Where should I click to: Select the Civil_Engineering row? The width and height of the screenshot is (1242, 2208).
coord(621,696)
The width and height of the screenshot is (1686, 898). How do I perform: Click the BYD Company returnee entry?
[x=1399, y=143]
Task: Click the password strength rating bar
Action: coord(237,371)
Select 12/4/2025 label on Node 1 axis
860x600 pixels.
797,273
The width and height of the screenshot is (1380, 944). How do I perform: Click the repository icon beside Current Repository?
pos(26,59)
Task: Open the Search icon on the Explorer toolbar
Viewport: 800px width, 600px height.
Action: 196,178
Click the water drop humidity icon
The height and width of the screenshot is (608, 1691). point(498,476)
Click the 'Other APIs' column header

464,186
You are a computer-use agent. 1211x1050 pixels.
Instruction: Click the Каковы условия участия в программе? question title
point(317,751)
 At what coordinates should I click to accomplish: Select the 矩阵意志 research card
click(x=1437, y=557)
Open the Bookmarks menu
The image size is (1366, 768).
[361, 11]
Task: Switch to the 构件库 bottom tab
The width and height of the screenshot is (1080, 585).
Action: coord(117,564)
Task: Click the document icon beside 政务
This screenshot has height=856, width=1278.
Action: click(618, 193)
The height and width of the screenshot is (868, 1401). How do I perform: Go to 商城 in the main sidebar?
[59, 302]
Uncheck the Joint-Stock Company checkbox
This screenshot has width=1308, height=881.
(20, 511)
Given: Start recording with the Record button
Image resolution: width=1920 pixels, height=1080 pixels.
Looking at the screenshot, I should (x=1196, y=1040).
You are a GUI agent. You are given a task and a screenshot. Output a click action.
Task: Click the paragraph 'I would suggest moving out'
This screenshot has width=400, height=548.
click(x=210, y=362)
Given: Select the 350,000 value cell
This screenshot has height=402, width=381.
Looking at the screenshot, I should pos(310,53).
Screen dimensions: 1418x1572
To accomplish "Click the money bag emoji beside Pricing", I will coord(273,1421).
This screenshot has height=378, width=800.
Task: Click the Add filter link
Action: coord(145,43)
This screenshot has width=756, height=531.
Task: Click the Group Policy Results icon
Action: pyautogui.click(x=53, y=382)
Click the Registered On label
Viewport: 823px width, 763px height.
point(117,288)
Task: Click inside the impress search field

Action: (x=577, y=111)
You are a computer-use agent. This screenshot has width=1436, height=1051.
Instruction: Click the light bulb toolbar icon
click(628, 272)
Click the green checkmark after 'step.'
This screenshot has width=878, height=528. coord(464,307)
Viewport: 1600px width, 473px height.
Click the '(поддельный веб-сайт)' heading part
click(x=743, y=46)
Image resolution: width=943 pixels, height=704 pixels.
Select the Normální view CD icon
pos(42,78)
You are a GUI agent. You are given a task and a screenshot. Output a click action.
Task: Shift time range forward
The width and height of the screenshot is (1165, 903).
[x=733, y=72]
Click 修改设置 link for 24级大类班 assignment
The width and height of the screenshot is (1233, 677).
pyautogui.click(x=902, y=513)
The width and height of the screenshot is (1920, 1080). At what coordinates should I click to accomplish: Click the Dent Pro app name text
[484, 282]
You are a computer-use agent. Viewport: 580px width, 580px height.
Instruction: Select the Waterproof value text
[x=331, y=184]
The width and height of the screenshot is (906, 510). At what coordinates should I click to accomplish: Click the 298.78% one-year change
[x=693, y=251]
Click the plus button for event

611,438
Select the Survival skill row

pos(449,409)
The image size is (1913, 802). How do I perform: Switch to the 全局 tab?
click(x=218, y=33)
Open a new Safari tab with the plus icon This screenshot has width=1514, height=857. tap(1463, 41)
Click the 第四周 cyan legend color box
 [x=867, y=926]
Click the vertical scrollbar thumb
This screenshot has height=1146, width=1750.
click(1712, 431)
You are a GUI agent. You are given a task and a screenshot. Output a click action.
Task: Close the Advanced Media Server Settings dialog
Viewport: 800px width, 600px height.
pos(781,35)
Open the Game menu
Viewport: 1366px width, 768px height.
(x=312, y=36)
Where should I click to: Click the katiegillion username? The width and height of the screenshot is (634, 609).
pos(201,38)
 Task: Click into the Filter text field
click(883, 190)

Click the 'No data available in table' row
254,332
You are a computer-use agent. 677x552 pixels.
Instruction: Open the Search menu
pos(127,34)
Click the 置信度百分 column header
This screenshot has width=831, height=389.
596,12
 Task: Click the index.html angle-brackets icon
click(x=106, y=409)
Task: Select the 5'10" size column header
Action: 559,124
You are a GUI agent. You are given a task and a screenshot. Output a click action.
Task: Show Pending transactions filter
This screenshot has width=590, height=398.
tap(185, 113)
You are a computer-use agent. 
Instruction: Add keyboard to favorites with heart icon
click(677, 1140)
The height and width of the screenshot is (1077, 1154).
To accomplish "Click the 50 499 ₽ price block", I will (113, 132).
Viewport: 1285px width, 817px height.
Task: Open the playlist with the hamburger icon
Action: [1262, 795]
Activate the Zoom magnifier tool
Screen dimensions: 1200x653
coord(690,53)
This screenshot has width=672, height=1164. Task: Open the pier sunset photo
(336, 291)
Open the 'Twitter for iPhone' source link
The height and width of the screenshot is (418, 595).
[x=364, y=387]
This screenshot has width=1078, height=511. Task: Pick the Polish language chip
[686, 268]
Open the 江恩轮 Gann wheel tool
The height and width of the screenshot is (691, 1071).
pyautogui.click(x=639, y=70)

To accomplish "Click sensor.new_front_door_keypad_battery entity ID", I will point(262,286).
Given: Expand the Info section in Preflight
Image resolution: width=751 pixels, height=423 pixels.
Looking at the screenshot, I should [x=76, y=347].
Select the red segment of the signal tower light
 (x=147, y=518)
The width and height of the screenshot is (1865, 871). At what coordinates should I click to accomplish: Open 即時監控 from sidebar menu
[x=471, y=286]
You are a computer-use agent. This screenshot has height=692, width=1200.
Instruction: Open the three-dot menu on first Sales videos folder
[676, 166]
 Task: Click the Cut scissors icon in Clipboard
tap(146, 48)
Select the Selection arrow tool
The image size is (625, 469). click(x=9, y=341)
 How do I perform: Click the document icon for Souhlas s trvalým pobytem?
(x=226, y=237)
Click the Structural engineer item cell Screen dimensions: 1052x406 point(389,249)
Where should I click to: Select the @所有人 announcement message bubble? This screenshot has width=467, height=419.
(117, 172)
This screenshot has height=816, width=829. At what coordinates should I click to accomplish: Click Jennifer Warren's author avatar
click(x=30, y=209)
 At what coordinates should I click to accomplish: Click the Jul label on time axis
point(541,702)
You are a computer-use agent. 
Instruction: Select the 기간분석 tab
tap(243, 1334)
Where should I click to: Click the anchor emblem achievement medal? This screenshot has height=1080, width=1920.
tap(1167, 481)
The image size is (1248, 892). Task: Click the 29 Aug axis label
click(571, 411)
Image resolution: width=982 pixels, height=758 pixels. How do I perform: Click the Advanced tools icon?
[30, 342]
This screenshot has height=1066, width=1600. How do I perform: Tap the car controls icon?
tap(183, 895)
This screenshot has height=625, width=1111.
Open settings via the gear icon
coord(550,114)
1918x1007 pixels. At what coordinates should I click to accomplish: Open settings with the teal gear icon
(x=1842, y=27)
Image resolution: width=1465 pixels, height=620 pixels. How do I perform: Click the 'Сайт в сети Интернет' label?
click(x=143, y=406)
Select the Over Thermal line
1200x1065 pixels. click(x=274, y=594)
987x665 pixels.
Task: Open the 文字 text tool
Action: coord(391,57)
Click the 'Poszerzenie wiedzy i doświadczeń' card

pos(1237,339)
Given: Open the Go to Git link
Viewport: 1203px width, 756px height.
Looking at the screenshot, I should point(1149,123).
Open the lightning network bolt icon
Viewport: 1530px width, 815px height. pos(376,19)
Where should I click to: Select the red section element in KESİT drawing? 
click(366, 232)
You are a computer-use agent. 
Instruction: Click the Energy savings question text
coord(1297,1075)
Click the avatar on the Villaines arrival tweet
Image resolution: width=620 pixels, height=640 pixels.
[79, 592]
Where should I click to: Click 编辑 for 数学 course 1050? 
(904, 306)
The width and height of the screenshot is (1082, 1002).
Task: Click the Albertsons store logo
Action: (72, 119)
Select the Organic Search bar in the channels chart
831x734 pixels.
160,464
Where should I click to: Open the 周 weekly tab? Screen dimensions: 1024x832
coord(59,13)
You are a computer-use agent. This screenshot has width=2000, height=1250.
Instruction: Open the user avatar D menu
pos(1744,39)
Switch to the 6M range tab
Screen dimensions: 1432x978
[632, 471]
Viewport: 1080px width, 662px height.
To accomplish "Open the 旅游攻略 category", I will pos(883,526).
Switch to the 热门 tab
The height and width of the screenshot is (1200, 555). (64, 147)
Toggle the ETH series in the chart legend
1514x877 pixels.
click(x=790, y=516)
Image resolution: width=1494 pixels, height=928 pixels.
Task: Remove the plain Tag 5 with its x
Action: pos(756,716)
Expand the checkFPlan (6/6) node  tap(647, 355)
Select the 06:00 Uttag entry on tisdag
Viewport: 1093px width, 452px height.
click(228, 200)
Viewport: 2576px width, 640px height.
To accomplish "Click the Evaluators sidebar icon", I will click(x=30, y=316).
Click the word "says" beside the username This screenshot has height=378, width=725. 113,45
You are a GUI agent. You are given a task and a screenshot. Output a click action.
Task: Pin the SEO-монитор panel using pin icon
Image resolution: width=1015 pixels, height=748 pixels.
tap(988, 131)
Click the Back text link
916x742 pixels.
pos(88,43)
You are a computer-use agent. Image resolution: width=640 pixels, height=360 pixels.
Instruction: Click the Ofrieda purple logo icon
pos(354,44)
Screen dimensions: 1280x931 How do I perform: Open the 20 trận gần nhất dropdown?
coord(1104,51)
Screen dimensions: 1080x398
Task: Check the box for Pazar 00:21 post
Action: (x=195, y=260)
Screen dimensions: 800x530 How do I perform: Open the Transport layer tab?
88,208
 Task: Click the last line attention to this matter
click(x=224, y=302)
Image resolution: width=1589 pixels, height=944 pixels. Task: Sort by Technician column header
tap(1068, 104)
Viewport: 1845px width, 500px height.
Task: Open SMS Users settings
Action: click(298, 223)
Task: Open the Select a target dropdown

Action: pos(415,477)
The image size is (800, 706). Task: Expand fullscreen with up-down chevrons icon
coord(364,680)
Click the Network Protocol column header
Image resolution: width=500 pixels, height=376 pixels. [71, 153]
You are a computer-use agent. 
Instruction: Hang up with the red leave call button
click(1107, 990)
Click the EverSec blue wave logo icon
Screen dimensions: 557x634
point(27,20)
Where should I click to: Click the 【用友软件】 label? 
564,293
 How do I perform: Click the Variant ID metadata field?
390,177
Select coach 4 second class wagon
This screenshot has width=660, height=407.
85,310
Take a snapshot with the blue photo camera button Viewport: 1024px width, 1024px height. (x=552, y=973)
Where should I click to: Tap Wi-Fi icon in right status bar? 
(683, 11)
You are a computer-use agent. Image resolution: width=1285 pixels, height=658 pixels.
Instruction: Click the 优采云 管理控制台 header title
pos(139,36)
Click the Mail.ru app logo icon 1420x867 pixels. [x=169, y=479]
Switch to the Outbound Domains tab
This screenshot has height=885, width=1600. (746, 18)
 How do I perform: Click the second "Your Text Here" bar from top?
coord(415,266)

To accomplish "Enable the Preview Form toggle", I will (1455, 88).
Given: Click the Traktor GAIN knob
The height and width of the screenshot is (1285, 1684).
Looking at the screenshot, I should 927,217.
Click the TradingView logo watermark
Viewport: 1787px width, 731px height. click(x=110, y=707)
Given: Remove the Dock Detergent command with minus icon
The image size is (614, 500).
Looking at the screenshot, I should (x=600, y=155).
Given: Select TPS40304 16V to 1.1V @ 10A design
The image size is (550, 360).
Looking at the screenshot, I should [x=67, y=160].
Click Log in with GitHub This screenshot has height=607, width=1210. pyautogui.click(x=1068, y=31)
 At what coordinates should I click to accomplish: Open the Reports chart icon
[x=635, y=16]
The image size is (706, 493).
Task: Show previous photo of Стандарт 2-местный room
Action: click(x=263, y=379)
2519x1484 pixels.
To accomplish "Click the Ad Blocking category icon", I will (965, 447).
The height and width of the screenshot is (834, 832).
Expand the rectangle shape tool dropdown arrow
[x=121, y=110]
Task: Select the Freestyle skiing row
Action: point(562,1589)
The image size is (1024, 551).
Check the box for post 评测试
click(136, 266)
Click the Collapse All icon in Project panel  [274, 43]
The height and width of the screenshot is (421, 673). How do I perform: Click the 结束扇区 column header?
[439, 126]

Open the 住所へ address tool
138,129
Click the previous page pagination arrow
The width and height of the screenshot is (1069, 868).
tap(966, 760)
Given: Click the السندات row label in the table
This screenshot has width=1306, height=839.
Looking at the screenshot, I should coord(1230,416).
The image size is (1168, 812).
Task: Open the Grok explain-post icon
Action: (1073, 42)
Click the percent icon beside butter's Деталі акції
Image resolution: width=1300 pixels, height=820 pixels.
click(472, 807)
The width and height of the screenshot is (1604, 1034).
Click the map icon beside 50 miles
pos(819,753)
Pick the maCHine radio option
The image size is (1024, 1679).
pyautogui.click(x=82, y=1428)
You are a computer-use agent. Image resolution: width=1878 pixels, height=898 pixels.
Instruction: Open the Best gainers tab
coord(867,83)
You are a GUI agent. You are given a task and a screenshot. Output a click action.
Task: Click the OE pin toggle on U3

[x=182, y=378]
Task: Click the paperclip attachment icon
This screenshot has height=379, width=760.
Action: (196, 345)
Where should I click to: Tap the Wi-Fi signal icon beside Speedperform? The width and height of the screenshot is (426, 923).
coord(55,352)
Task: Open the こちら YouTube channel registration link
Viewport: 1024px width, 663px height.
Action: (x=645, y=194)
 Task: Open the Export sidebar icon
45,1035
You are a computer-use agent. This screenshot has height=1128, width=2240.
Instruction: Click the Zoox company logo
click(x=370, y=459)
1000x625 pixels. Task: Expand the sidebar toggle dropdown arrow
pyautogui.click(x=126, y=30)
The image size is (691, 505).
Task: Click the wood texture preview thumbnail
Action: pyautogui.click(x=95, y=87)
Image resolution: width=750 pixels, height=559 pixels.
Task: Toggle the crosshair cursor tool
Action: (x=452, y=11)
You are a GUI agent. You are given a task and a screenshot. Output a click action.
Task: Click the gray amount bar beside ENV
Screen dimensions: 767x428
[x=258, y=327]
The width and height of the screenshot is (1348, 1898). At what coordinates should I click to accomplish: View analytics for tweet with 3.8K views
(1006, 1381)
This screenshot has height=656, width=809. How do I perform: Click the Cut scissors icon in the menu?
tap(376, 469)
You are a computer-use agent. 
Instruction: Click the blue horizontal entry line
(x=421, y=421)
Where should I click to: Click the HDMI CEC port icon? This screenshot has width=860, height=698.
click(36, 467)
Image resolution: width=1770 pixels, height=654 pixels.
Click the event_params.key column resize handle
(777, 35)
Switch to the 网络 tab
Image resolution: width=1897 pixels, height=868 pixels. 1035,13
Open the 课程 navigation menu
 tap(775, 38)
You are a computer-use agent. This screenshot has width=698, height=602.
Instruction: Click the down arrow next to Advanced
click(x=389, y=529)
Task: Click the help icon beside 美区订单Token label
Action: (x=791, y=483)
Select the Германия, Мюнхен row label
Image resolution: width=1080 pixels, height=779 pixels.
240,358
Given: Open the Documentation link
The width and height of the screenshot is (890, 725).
========================
* [Assignment]: With the line containing "Task: Switch to the 构件库 bottom tab" as the last one, please set down exactly the lines of the records above from their very first line, and nothing more.

* [The answer]:
Where should I click to: Select the Civil_Engineering row? The width and height of the screenshot is (1242, 2208).
coord(621,696)
The width and height of the screenshot is (1686, 898). How do I perform: Click the BYD Company returnee entry?
[x=1399, y=143]
Task: Click the password strength rating bar
Action: coord(237,371)
Select 12/4/2025 label on Node 1 axis
860x600 pixels.
797,273
The width and height of the screenshot is (1380, 944). How do I perform: Click the repository icon beside Current Repository?
pos(26,59)
Task: Open the Search icon on the Explorer toolbar
Viewport: 800px width, 600px height.
Action: 196,178
Click the water drop humidity icon
The height and width of the screenshot is (608, 1691). point(498,476)
Click the 'Other APIs' column header

464,186
You are a computer-use agent. 1211x1050 pixels.
Instruction: Click the Каковы условия участия в программе? question title
point(317,751)
 At what coordinates should I click to accomplish: Select the 矩阵意志 research card
click(x=1437, y=557)
Open the Bookmarks menu
The image size is (1366, 768).
[361, 11]
Task: Switch to the 构件库 bottom tab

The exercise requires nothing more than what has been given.